Writings on American History
Title | Writings on American History PDF eBook |
Author | |
Publisher | |
Pages | 304 |
Release | 1923 |
Genre | America |
ISBN |
Nā Kahu
Title | Nā Kahu PDF eBook |
Author | Nancy J. Morris |
Publisher | University of Hawaii Press |
Pages | 320 |
Release | 2019-04-30 |
Genre | History |
ISBN | 0824877772 |
Tracing the lives of some two hundred Native Hawaiian teachers, preachers, pastors, and missionaries, Nā Kahu provides new historical perspectives of the indigenous ministry in Hawai‘i.
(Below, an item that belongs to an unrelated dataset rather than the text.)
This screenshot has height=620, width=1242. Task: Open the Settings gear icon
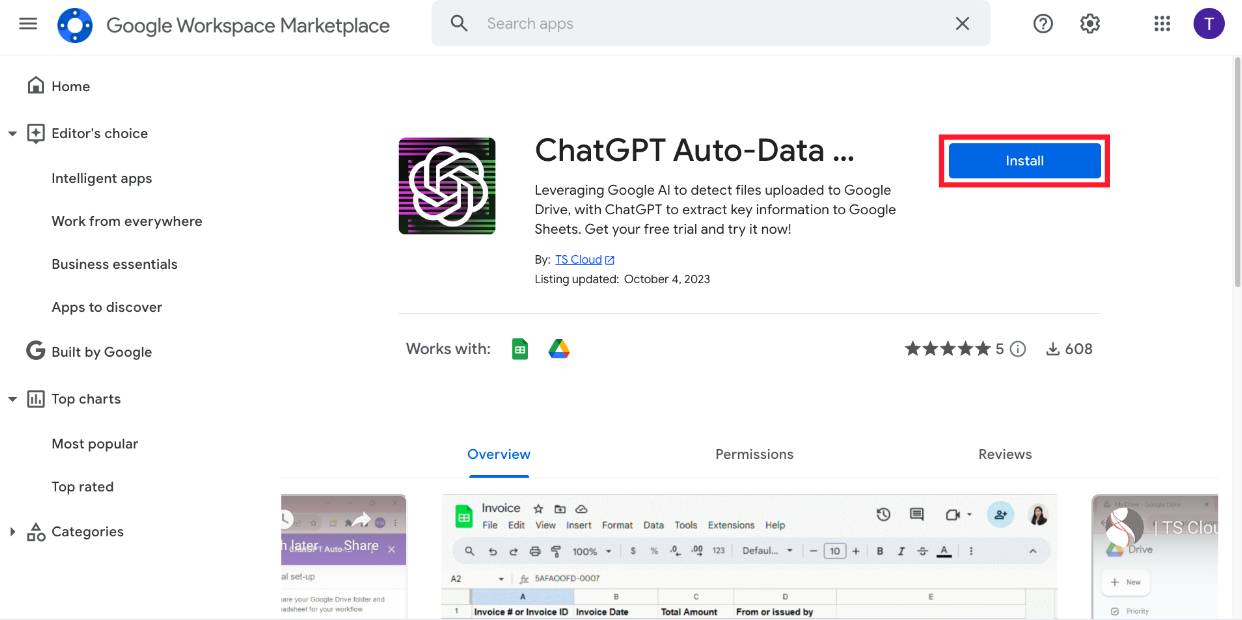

These Christian emissaries were affiliated first with the American Board of Commissioners for Foreign Missions, and later with the Hawaiian Evangelical Association. By the mid-1850s literate and committed Hawaiians were sailing to far reaches of the Pacific to join worldwide missionary endeavors. Geographical locations ranged from remote mission stations in Hawai‘i, including the Hansen’s disease community at Kalaupapa; the Marquesan Islands; Micronesia; fur trade settlements in Northwest America; and the gold fields of California. In their reports and letters the pastors and missionaries pour out their hopes and discouragements, their psychological and physical pain, and details of their everyday lives. The first part of the book presents the biographies of nineteen young Hawaiians, studying as messengers of Christianity in the remote New England town of Cornwall, Connecticut, along with “heathen” from other lands. The second part—the core of the book—moves to Hawai‘i, tracing the careers of pastors and missionaries, as well as recognizing their intellectual and political endeavors. There is also a discussion of the educational institutions established to train an indigenous ministry and the gradual acceptance of ordained Hawaiians as equals to their western counterparts. Included in an appendix is the little-known story of Christian ali‘i, Hawaiian chiefs, both men and women, who contributed to the mission by lending their authority to the cause and by contributing land and labor for the construction of churches. The biographies reveal the views of pastors on events leading to the overthrow of the Hawaiian Kingdom, which brought about great divisions between the haole and Hawaiian ministry. Many Hawaiian pastors who sided with the new Provisional Government and then the Republic, were expelled by their own congregations loyal to the monarchy. During the closing years of the century, alternate forms of Christianity emerged, and those pastors drawn to these syncretic faiths add their perspectives to the book. Perhaps the most illuminating biographies are those in which the pastors give voice to a faith that blends traditional Hawaiian values with an emerging ecumenical Christianity.